(Saved data entries)
----------

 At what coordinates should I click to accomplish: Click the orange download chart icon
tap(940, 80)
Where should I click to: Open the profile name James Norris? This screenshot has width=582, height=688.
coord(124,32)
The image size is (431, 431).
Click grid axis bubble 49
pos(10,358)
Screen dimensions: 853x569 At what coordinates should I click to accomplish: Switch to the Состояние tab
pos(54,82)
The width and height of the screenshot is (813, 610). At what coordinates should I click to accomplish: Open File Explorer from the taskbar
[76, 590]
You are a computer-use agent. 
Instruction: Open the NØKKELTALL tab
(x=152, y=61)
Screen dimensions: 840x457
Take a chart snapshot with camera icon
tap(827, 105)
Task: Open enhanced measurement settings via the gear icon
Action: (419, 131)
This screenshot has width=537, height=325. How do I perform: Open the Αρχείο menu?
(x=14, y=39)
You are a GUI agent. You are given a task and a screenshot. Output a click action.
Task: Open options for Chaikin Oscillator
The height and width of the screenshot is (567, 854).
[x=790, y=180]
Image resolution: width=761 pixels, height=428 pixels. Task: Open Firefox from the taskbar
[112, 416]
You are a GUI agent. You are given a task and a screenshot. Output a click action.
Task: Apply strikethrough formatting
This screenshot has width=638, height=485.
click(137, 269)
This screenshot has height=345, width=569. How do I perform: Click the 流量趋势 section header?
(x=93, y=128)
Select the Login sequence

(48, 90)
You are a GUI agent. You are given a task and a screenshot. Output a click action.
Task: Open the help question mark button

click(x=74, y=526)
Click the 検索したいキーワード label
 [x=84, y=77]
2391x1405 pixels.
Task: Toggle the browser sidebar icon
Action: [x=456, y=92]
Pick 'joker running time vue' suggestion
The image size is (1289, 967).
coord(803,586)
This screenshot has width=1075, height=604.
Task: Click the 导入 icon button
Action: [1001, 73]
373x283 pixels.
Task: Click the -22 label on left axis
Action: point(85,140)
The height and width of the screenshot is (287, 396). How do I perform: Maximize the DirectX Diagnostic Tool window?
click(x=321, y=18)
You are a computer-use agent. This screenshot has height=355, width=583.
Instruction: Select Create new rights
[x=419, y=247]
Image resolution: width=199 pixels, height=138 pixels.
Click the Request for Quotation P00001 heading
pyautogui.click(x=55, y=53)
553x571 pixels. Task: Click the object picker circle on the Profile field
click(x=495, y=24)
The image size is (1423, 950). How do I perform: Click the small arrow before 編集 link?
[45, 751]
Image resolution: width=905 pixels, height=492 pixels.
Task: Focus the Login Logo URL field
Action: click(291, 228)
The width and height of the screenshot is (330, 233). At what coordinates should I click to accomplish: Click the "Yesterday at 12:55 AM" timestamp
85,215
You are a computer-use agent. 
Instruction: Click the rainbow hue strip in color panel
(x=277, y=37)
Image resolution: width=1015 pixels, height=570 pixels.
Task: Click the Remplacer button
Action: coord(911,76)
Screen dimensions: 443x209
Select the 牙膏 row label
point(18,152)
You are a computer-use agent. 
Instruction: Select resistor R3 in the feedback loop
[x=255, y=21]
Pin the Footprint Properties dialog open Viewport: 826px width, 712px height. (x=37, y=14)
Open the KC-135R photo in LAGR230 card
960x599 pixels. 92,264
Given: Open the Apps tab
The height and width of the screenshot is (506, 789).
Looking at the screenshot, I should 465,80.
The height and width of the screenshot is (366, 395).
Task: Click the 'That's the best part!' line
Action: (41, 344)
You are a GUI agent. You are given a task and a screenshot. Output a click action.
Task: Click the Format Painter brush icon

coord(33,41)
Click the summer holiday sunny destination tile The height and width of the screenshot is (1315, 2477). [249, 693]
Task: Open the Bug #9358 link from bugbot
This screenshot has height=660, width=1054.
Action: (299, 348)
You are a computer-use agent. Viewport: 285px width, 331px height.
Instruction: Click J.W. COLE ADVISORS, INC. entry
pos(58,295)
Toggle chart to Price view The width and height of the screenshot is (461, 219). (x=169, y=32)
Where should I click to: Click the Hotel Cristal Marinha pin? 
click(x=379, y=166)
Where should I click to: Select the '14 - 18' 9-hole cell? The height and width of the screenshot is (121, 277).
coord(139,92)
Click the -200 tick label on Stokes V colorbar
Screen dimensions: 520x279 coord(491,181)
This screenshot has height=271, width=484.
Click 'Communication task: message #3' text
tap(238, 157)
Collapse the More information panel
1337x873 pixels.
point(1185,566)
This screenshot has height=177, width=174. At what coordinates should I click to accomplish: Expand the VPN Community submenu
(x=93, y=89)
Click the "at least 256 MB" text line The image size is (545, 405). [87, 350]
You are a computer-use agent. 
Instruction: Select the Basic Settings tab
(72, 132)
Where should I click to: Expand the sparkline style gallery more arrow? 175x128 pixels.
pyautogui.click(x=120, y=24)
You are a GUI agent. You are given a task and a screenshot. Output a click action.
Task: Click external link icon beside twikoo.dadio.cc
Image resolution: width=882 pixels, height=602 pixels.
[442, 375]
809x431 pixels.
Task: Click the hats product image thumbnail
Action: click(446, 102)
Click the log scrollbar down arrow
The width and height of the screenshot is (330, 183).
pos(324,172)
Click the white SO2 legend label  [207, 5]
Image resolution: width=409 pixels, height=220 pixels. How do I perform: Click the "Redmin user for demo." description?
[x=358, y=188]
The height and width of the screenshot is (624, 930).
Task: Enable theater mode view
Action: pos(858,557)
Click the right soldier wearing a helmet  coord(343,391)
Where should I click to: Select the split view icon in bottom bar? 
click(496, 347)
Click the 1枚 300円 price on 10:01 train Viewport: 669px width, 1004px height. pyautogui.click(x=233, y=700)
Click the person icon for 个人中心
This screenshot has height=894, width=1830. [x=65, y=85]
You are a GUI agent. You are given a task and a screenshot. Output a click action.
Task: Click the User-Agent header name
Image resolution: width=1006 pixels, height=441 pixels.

----------

Please go through the data above and copy every line that has the word "Viewport".

Pin the Footprint Properties dialog open Viewport: 826px width, 712px height. (x=37, y=14)
You are a computer-use agent. Viewport: 285px width, 331px height.
Click the 1枚 300円 price on 10:01 train Viewport: 669px width, 1004px height. pyautogui.click(x=233, y=700)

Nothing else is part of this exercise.